──────── RAW DATA
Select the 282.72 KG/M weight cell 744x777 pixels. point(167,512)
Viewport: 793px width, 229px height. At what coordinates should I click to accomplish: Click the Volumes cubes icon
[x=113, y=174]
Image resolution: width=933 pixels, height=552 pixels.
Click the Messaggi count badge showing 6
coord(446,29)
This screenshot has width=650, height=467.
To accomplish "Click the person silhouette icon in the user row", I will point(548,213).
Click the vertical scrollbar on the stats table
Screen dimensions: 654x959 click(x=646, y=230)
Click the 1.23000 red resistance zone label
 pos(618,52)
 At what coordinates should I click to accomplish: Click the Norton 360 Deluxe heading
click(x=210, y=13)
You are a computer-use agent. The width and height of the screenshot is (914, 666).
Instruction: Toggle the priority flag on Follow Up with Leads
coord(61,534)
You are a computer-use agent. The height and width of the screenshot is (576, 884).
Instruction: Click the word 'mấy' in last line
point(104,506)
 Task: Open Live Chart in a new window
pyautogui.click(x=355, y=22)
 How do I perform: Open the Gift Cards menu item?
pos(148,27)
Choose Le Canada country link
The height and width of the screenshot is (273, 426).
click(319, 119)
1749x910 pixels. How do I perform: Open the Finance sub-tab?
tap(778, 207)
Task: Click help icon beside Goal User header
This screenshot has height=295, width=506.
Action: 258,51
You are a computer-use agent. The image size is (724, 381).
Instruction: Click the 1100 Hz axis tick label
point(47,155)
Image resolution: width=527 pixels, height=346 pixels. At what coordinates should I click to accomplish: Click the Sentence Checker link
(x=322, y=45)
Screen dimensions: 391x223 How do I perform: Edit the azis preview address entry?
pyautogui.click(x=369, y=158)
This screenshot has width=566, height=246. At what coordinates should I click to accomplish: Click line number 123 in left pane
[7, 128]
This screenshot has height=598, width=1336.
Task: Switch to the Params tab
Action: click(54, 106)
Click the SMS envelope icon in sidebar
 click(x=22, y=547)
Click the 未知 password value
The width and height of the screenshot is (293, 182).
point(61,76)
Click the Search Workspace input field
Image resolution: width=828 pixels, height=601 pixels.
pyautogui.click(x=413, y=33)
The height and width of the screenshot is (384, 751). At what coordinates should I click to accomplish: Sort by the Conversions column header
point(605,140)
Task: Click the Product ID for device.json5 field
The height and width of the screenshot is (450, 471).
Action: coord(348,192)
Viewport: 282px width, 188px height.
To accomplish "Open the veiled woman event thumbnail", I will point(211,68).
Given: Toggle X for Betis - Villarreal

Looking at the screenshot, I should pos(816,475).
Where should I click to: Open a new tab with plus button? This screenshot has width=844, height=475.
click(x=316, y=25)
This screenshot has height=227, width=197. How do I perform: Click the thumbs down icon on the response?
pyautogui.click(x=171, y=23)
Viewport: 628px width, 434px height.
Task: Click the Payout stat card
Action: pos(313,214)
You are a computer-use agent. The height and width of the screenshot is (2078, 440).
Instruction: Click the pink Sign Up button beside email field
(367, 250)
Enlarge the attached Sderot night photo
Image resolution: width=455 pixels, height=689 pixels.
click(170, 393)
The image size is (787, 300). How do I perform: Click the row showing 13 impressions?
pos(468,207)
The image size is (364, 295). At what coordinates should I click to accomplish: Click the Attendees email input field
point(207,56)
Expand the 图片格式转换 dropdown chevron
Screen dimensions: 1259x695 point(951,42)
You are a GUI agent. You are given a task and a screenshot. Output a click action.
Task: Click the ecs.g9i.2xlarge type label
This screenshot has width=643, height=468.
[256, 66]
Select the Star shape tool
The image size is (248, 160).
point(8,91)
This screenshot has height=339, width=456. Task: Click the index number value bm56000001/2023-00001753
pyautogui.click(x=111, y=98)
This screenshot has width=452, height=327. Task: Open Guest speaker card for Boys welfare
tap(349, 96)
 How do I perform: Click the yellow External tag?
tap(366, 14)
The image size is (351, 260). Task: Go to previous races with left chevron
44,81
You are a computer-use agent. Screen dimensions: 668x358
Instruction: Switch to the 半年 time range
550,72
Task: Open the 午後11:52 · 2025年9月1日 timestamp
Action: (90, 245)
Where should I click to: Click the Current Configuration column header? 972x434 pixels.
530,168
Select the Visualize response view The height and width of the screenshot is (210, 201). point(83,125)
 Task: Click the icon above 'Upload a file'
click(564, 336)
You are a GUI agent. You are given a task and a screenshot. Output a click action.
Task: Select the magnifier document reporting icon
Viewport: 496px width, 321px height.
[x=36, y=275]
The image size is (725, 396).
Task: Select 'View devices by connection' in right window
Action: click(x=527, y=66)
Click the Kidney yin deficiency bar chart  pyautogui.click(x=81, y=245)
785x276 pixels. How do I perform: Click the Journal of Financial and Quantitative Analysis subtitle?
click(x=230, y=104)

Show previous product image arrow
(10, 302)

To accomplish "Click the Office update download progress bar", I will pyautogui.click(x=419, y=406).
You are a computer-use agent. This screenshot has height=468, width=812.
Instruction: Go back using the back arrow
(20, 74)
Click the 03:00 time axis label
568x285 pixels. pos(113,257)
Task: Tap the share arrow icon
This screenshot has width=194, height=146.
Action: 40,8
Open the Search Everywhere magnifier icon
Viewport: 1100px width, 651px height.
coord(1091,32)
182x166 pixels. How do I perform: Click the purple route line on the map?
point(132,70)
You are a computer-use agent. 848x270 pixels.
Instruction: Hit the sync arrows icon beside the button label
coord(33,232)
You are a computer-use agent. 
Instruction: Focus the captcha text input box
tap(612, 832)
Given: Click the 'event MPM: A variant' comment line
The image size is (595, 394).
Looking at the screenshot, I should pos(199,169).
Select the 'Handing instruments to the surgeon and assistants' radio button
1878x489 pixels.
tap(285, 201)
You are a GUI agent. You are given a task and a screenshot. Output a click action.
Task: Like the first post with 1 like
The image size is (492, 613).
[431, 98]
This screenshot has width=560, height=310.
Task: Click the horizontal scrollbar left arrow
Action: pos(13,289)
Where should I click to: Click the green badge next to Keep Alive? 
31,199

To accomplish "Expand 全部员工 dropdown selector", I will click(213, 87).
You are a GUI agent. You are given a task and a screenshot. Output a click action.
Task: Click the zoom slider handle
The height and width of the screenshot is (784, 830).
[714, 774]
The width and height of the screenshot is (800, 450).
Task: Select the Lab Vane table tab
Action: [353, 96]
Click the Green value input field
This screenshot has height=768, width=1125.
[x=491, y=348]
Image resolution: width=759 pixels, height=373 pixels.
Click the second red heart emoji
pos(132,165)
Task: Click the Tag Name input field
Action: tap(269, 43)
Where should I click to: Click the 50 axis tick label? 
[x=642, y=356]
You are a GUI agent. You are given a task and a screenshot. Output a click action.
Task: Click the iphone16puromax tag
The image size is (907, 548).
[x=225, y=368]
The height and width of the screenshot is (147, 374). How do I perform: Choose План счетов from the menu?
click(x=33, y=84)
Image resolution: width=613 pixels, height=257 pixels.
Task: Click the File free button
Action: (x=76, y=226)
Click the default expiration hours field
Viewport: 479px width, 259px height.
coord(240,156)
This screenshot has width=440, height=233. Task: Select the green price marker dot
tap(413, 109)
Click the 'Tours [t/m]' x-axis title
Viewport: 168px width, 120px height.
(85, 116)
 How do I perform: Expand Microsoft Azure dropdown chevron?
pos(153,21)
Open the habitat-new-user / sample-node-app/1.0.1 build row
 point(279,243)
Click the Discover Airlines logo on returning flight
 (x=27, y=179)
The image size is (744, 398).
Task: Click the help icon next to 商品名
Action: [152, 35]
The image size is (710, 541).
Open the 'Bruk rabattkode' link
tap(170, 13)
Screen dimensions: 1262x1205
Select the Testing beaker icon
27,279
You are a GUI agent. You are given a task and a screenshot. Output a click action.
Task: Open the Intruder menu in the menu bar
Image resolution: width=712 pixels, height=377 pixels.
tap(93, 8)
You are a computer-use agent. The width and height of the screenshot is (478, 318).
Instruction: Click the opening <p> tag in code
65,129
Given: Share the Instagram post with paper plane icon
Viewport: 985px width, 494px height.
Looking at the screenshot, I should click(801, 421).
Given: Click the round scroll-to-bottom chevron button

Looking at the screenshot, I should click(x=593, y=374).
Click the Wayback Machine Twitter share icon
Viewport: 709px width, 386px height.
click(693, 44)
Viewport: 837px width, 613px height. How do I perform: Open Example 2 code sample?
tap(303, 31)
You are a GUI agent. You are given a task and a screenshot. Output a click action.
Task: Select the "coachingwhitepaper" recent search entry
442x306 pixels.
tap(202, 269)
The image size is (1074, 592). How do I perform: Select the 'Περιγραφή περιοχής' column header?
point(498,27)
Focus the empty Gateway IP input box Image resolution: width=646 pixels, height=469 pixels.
────────────────
Find and copy every line in the entries above where the string "magnifier" occurs.

**ANSWER BOX:**
Task: Select the magnifier document reporting icon
Open the Search Everywhere magnifier icon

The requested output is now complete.